I was an Editor in the Newsroom of the Broadcasting Service of Ekiti State BSES when Engr Segun Oni and Dr Sikiru Lawal were sworn in as Governor and Deputy Governor of Ekiti State, respectively. Under the Nigerian Presidential system of government, the Deputy Governor takes the oaths before his boss, the Governor.
After their inauguration, the Segun Oni administration hit the ground running launching one revolution after another, principal among is its road revolution. The administration even tried to change the Ekiti Anthem by calling for new entries but it did not see the light of day. True to a popular political jargon, winners in election often use to taunt losers, "We shall be doing governance while our detractors will be doing court case". The loser in the April 14, 2007, Ekiti Governorship Election, the candidate of the Action Congress of Nigeria ACN, Dr Kayode Fayemi was in the court waging a relentless legal battle to unseat them.

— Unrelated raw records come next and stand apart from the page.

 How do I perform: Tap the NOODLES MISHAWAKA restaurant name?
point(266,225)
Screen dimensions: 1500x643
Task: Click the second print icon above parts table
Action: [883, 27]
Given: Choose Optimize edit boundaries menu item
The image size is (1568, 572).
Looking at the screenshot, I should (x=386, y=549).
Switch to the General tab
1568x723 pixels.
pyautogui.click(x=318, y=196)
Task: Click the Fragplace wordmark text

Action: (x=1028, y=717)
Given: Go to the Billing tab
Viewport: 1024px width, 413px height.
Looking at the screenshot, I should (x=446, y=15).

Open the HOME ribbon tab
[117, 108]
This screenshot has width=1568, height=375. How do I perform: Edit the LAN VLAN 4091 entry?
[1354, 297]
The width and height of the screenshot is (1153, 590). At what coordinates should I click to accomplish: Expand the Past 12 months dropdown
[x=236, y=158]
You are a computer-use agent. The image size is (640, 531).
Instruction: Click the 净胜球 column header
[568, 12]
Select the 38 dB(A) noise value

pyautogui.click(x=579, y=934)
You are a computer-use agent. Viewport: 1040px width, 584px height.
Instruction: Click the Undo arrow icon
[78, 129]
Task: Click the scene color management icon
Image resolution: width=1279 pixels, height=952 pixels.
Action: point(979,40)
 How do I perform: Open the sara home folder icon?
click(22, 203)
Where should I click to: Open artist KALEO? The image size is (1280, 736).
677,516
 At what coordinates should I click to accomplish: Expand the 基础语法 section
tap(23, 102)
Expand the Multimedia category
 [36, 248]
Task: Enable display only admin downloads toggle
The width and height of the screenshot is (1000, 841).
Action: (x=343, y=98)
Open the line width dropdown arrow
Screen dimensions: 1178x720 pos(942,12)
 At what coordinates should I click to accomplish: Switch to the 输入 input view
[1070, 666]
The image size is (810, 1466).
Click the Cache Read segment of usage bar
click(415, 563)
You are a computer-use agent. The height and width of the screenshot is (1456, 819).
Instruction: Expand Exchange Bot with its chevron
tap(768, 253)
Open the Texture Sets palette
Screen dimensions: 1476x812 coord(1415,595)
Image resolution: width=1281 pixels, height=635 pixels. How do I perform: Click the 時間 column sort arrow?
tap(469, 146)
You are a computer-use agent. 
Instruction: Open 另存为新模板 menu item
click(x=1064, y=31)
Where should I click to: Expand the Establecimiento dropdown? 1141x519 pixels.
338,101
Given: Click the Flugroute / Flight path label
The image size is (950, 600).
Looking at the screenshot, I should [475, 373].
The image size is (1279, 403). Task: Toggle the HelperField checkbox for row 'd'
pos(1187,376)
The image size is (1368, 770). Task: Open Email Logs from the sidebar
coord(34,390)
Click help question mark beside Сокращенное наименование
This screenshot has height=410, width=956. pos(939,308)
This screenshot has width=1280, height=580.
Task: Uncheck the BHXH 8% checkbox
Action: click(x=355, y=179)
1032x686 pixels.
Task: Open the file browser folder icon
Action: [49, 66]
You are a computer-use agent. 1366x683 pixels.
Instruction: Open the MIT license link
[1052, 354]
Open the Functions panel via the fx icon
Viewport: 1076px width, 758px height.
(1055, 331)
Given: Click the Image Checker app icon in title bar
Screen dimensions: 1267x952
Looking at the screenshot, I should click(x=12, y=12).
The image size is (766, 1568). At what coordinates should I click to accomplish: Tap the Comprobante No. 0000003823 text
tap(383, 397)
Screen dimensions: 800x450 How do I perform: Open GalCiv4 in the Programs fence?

A few months after Segun Oni's first anniversary, I received a memo on August 25, 2008 directing me to report to the Deputy Governor's Office, to take over the coverage of the official activities of Dr Lawal from my colleague, Femi Awojobi. The memo was handed to me after an Editorial Meeting and Gentlemen of the Press started to congratulate me one after the other saying, "Our Àjẹ́ reporter is leaving the Dungeon for Evostick and Super Glue". We had a great fun that morning and my buddies more or less dragged me somewhere to "wash" the posting for them.
The weekend of the very week I assumed duty at Oke Bareke, the Deputy Governor, Dr Lawal had an engagement at Ibadan, Oyo State and I was included in his entourage by the protocol officer in charge of the trip even though, I had not been officially introduced to their principal as the new Reporter from BSES. So, when the Deputy Governor saw me at the thanksgiving service he was invited as a Special Guest of Honour, at the Celestial Church of Christ CCC in Apete, Ibadan, he greeted me familiarly as a person he had known in Ekiti and asked me whether I had relocated to Oyo State. I replied that I was his new reporter, that we came together from Ekiti. His countenance changed and made a comment that told me that he would not approve the posting. The Deputy Governor spoke in Yoruba, "Ẹnu Mr Ogunmola ti fẹ" and smiled sarcastically.
Barely two weeks at the Deputy Governor's Office, I received another memo on September 10, 2008 which posted me back to the Radio Desk and Femi Awojobi returned to continue as reporter to the Deputy Governor.
It began as a rumour but it turned out real and authentic. The Segun Oni administration closed down the Broadcasting Service of Ekiti State BSES because it wanted to renovate and reposition the state owned radio and television channels. The staff of the station were deployed to Ministries, Departments and Agencies of the state government.
I found myself at the House of Assembly Service Commission at the state Secretariat. The posting turned out to be a long vacation for most of the BSES staff including myself because we were not given any responsibility to perform in our new offices but we got our salary as and when due.
The BSES was still under lock and key when Segun Oni was sacked as Governor by the Court of Appeal sitting in Ilorin, Kwara State on October 15, 2010 and ordered that Dr Kayode Fayemi should be sworn in with immediate effect and he was inaugurated the following day, on October 16, 2010.
We rushed back to work at Ilokun in Ado Ekiti, the headquarters of the BSES with the change of power in the state even without any official memo. For me, I went back to submit my letter of voluntary retirement because I was already eyeing a Lagos based television station all the while that we had been redundant following the closure of the BSES. The months of closure and the renovation of the offices and studios did not make settling down easy but skeletal programming took off notwithstanding and for me whose days are numbered as my letter of voluntary retirement has been accepted, I proceeded on a terminal leave, during which I pushed my papers through for my gratuity and commencement of monthly pension payment.